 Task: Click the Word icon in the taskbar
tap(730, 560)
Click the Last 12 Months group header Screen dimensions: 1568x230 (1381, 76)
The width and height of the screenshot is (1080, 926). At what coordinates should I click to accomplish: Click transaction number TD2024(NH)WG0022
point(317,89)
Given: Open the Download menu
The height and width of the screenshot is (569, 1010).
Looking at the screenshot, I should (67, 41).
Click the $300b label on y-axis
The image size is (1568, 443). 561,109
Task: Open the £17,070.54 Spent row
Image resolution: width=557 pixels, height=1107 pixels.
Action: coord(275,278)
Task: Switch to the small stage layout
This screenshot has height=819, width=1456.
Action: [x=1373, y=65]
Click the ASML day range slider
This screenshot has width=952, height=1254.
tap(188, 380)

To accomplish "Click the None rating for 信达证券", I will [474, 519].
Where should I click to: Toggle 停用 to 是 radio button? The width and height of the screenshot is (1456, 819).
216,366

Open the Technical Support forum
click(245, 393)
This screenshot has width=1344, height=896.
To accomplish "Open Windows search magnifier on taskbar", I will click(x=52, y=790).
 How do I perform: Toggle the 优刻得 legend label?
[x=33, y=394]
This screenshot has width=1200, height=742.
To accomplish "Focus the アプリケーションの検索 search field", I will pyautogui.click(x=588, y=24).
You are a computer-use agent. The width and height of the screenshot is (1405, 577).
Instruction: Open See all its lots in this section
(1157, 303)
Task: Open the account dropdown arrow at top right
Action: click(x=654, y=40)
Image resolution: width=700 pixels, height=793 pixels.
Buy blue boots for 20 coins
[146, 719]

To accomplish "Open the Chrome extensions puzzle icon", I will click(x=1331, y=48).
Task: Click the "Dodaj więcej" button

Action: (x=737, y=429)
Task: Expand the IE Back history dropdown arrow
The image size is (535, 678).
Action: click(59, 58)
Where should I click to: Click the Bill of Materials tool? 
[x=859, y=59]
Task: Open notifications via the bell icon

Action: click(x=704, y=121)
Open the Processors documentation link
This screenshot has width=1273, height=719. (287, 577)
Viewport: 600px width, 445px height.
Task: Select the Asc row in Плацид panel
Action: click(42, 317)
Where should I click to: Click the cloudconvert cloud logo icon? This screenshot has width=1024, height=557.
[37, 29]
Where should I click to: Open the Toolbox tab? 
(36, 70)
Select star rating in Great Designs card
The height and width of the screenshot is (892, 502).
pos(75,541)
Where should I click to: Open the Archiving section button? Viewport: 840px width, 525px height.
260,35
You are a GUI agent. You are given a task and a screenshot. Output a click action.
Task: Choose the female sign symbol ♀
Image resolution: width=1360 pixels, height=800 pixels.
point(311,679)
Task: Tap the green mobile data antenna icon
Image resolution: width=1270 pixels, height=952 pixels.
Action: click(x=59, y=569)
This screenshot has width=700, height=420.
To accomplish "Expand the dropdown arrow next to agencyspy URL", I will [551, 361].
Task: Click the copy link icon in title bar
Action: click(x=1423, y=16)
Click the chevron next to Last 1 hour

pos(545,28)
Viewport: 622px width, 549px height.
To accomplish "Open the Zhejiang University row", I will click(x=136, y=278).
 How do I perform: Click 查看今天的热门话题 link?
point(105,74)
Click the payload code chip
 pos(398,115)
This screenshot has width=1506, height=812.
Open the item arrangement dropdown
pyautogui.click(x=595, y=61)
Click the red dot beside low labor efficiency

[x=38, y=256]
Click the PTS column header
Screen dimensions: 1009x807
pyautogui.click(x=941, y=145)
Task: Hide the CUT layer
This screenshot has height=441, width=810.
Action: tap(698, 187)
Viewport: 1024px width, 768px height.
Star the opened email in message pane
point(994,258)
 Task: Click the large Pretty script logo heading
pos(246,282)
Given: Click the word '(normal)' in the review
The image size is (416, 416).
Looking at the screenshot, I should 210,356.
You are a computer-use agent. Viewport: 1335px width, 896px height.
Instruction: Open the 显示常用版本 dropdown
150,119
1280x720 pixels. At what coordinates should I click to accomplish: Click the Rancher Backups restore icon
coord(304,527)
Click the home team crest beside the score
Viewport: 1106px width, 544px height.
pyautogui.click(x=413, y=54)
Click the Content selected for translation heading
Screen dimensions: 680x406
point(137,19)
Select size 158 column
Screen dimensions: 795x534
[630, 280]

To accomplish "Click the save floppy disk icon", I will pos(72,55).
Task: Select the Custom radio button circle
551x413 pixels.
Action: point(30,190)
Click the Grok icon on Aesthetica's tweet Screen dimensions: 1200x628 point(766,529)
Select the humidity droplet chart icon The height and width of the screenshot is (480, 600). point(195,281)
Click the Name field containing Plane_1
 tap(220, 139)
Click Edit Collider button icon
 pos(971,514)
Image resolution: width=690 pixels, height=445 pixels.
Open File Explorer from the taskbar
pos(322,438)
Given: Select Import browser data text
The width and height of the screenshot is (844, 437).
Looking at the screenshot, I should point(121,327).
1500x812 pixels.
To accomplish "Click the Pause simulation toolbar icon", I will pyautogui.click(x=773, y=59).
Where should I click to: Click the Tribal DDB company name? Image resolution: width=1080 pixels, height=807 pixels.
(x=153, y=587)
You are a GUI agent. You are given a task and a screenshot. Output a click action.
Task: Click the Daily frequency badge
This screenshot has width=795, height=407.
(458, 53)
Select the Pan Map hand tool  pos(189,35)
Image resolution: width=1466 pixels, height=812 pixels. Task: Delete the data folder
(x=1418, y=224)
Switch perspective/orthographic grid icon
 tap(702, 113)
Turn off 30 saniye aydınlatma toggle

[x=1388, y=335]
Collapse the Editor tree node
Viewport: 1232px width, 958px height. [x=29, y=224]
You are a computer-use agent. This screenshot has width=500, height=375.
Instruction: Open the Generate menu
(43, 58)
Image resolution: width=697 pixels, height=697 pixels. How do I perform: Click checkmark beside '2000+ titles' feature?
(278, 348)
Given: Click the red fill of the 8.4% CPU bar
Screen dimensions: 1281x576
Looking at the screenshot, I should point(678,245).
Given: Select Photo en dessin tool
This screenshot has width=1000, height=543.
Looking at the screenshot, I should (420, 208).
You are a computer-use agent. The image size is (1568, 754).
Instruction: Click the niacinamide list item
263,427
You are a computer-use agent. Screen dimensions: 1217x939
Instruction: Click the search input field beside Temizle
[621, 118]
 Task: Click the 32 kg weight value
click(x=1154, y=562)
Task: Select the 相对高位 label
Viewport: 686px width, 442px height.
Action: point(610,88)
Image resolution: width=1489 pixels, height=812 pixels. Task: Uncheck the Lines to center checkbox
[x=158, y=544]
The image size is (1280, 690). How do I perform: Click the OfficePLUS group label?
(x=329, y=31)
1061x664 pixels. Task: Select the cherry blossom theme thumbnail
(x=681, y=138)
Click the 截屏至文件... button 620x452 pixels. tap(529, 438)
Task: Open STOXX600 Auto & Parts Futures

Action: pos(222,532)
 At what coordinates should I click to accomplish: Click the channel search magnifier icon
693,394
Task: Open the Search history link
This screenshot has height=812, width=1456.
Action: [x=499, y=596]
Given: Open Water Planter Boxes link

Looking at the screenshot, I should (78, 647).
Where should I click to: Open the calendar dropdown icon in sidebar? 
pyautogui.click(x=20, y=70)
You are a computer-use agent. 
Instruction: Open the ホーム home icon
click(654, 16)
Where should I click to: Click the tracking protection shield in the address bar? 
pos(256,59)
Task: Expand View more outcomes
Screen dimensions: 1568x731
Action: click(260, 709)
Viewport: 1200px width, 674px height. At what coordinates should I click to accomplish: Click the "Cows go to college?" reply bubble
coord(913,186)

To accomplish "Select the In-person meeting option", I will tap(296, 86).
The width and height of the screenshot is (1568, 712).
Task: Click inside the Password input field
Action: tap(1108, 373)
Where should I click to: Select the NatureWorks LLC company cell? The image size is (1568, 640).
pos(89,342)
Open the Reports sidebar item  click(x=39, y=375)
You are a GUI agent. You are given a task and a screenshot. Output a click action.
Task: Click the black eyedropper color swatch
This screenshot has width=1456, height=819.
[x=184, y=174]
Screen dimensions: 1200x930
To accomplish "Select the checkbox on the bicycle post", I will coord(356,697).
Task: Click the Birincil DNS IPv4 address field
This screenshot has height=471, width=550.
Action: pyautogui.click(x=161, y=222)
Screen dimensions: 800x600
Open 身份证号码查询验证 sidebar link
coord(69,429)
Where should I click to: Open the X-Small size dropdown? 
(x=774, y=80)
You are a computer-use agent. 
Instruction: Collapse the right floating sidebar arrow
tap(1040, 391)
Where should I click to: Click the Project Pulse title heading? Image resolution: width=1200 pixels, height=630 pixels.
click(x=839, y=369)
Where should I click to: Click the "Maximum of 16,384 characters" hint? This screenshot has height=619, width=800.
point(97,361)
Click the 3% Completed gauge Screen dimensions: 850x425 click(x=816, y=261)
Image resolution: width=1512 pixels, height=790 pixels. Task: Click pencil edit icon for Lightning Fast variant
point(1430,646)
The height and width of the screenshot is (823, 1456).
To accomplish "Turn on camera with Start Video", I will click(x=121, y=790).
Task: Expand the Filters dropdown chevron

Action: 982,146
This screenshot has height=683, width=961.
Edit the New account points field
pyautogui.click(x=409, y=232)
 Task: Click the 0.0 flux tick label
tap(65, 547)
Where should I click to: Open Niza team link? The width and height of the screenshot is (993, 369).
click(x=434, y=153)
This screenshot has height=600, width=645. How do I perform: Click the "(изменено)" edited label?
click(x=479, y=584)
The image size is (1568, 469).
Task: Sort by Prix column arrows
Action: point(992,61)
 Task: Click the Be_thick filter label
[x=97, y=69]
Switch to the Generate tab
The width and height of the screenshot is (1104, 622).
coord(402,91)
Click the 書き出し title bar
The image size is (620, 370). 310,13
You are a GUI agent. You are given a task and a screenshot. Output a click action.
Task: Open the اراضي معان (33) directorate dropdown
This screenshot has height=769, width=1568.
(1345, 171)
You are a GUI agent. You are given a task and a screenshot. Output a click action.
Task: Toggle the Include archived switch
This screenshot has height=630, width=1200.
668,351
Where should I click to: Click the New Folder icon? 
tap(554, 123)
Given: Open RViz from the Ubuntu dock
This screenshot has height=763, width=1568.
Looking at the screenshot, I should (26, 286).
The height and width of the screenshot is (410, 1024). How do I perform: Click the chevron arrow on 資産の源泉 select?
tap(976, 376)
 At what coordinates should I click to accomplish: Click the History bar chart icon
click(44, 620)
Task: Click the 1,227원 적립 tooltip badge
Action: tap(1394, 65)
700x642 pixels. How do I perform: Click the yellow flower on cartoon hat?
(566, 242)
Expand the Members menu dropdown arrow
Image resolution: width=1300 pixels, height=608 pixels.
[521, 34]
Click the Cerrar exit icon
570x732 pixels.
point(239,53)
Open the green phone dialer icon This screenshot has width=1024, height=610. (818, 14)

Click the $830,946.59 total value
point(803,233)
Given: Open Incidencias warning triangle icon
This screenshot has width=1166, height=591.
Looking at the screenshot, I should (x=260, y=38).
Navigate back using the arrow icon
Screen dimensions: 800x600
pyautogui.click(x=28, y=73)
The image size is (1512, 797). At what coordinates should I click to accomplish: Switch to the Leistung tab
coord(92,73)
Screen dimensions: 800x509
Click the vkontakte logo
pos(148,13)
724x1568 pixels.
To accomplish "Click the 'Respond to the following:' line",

EXERCISE DETAILS:
Set down exactly the lines of the data above, beginning with the line that has "This screenshot has width=1200, height=742." and ending with the line that has "You are a computer-use agent. The width", and no others.

WRITTEN ANSWER:
This screenshot has width=1200, height=742.
To accomplish "Focus the アプリケーションの検索 search field", I will pyautogui.click(x=588, y=24).
You are a computer-use agent. The width and height of the screenshot is (1405, 577).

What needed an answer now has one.